*** Opening of Quoted passage ***

# Forgot to clock out



## Ultimate Floater (May 16, 2020)

I forgot to clock out at the end of my shift. Can I do a punch correction when I clock in tomorrow morning?


----------



## Amanda Cantwell (May 16, 2020)

Part time K said:


> I forgot to clock out at the end of my shift. Can I do a punch correction when I clock in tomorrow morning?


Yup! Login to mytime self service through workbench. Theresa button to fix a punch. Hr can help


----------



## Ultimate Floater (May 16, 2020)

Thanks, I’ll look at it tomorrow morning. I was worried because our HR won’t be in tomorrow and today was the last day of the work week.


----------



## Amanda Cantwell (May 16, 2020)

Part time K said:


> Thanks, I’ll look at it tomorrow morning. I was worried because our HR won’t be in tomorrow and today was the last day of the work week.


You’re fine. Payroll happens on Mondays for precisely this reason 

submit the correction and leave a sticky note forHR explaining


----------



## StargazerOmega (May 17, 2020)

You might not even have to. Sometimes HR will fix a missing out punch for you. If they haven't just do as Amanda suggested.


----------



## a1flow (May 20, 2020)

Sometimes if its after payroll they will have you sign a paper that they corrected it.


----------



## Poofresh (Jun 13, 2020)

Don't do it so ull get the overtime pay.


----------



## TargetCravesCash (Jun 13, 2020)

PeeFrre ontliner said:


> Don't do it so ull get the overtime pay.


And a one-way ticket home!


----------



## Captain Orca (Jun 16, 2020)

Our TSC folks helped us all the time with missed punches.  Not to worry.


----------

*** Close of Quoted passage ***
*** Opening of Provided data ***

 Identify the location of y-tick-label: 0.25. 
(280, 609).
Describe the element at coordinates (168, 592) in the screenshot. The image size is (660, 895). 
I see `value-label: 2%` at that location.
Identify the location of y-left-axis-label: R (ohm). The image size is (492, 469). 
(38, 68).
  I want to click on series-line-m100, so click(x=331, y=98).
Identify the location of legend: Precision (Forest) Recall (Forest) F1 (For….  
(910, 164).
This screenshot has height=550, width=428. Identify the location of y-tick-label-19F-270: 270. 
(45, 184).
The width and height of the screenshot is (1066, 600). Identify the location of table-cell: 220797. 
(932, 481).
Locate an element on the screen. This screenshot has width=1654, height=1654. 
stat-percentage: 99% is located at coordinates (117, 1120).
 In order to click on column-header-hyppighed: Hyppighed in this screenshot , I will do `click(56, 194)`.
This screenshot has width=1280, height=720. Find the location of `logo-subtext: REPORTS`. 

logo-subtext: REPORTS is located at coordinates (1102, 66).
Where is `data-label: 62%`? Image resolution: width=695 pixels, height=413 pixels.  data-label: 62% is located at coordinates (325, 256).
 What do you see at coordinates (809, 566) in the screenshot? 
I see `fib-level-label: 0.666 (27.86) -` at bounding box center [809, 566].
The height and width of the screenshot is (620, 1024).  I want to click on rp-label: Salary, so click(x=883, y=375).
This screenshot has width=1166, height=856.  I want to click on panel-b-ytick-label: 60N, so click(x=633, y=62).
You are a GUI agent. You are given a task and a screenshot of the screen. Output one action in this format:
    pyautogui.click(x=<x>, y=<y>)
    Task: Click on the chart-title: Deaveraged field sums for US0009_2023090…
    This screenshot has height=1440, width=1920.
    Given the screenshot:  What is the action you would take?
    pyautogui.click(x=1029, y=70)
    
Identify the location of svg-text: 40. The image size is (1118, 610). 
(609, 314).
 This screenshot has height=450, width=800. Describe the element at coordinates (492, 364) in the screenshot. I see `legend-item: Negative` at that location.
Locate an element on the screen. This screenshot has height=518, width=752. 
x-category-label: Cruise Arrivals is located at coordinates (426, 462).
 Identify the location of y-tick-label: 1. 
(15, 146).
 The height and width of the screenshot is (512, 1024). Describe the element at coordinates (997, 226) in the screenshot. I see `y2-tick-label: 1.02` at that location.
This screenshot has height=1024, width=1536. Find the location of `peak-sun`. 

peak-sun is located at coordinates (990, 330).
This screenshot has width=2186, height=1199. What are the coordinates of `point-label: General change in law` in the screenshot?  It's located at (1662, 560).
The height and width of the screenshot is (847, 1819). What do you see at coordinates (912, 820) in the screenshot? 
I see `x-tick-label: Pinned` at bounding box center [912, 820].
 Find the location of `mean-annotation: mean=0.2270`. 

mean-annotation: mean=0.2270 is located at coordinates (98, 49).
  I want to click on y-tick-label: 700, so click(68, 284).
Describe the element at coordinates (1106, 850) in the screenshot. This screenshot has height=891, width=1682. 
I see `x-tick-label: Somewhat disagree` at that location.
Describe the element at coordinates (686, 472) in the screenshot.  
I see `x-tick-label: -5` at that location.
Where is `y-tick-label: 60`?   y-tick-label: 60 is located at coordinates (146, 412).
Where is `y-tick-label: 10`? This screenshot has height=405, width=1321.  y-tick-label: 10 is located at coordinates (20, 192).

*** Close of Provided data ***

▶ [Questions on the material]:
[A] List the usernames that appear as post headers in the forum thread about forgetting to clock out, each one only once.
[B] Edit the rows from the line with "Describe the element at coordinates (1106, 850)" through the end of the rows by replacing "screenshot" with "image", and give back only those lines with everything else unchanged.
The forum thread and the rows are unrelated to each other.

▶ [Set of answers]:
[A]
Ultimate Floater
Amanda Cantwell
StargazerOmega
a1flow
Poofresh
TargetCravesCash
Captain Orca

[B]
Describe the element at coordinates (1106, 850) in the image. This image has height=891, width=1682. 
I see `x-tick-label: Somewhat disagree` at that location.
Describe the element at coordinates (686, 472) in the image.  
I see `x-tick-label: -5` at that location.
Where is `y-tick-label: 60`?   y-tick-label: 60 is located at coordinates (146, 412).
Where is `y-tick-label: 10`? This image has height=405, width=1321.  y-tick-label: 10 is located at coordinates (20, 192).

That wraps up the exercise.